MELBOURNE’S lockdowns may have put an end to live shows but did not necessarily cancel creativity.
The three-member emo rock band Medicated Love, marooned at their respective homes, managed a self-phone-filmed video (“stage” clothing ranges from dressing gowns to flannelette and Hawaiian shirts).
But as soon as the chance arose, they regrouped in the studio to record Sit With Your Feelings, an EP released late March.
“Banana bread? Zoom beers? Writing a debut EP? The lockdowns forced our creative juices to flow,” guitarist and singer Riki Platt said.
“The COVID-19 lockdowns seem like a distant memory, as do the daily routines most of us casually adopted: Wake up. Eat. Nudge the computer mouse so that you appear online to your work colleagues. Eat. Netflix. Wine. Sleep. Repeat.”
Sitting on the share house couch, guitar in lap and phone ready to record new voice memos, Platt says he “chipped away at new guitar riffs, humming melodies and scribbling rough lyrics”.
“The downfall of past relationships, the shining potential of new relationships, the uncertainty of the future, as well as the appreciation of what we have, were all inspiration for the four new tracks.

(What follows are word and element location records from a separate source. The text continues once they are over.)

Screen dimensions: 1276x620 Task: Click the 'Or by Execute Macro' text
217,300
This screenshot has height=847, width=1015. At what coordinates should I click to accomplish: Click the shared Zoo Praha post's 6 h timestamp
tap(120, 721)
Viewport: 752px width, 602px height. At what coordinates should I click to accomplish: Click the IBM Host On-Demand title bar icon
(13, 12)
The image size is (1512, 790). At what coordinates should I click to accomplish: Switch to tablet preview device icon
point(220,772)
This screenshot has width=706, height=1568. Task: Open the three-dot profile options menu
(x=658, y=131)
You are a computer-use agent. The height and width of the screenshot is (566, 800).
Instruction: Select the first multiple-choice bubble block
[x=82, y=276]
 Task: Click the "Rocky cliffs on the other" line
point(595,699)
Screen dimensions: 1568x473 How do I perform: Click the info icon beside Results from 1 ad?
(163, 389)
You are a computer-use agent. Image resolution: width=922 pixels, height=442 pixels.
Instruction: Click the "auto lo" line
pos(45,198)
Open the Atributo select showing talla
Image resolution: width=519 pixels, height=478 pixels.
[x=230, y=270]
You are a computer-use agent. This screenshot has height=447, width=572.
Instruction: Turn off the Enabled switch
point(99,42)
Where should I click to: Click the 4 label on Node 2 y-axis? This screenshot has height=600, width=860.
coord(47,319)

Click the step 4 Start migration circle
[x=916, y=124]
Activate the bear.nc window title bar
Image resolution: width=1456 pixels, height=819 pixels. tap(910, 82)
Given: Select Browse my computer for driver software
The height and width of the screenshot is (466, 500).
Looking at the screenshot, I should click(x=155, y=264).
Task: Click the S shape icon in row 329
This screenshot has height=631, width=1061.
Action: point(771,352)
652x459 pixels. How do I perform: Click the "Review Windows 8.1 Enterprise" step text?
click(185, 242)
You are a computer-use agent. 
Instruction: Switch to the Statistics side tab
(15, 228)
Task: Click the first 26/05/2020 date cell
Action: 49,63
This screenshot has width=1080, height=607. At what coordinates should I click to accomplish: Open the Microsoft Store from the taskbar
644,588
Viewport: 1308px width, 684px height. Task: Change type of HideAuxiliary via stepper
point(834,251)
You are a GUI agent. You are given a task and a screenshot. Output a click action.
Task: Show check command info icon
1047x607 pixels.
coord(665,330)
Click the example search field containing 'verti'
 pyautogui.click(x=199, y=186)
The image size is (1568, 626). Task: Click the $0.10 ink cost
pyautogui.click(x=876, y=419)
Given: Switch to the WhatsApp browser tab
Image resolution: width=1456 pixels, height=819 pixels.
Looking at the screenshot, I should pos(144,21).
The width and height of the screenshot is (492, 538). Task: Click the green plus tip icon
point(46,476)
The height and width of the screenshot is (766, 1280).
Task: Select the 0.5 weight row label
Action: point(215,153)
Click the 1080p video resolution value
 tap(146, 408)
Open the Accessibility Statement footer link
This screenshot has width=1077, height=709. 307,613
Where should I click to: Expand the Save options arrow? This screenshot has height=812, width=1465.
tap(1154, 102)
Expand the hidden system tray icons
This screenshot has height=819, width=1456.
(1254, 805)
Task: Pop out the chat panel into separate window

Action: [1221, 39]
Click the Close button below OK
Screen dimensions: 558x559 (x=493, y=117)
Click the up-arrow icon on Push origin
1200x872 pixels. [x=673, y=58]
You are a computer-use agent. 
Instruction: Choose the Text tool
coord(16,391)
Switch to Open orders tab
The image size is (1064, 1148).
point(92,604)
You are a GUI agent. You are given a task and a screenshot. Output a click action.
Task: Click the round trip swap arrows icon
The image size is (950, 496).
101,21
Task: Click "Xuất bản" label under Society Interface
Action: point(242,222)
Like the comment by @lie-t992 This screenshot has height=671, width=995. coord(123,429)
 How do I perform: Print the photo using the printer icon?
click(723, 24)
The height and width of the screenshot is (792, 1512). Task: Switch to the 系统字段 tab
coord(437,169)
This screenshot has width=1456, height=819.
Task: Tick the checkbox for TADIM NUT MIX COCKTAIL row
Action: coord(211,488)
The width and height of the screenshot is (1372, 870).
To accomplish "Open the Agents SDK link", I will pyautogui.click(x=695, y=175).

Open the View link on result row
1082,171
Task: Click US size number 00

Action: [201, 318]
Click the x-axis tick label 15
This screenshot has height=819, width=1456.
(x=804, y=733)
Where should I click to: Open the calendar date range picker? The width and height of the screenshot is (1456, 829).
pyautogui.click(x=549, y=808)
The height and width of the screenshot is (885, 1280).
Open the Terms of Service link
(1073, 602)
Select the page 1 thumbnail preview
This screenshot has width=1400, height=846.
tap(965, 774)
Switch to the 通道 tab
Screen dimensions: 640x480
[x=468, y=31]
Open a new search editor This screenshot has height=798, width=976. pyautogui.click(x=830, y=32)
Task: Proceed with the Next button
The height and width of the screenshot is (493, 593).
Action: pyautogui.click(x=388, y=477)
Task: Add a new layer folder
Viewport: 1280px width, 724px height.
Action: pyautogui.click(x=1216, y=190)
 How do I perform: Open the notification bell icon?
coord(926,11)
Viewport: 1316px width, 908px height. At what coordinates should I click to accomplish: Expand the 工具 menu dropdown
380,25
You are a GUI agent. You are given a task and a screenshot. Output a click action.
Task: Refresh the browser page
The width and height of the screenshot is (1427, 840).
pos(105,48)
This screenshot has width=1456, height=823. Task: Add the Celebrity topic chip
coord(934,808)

“Fast forward a year or so and we were in the hazy period of ‘woah, our numbers are higher than I am right now, looks we may be in lockdown again this weekend’, glued to press conferences like it was the first moon landing.”
The EP was recorded at the Press Club with producer Greg Rietwyk in between lockdowns.
The first single Small Talk was released in October 2021, along with a DIY video clip filmed by band members Platt, Matthew Goldman (bass) and Daniel McGorum (drums) gaffer taping their phones to walls and hitting record.
Despite the song’s negative themes of a failing relationship, Platt says it was added to many Spotify playlists “and heard around the world”.
This was followed two months later by the moody, melancholic Staring Into The Bliss.
Freed from lockdown, Medicated Love was this time able to get a professional video filmed and edited by Michael Bird.
“The pandemic was so hard on everyone, especially the music industry,” Platt says.
“For those lucky enough to still have employment and income coming in, it was really easy to slip into a lazy and unmotivated state of living.
“I knew I would have made myself feel bad for not achieving anything, so I forced myself to write. If we didn’t go into lockdown, who knows, maybe we wouldn’t have an EP to show for it now.”
Sit With Your Feelings is on all streaming services.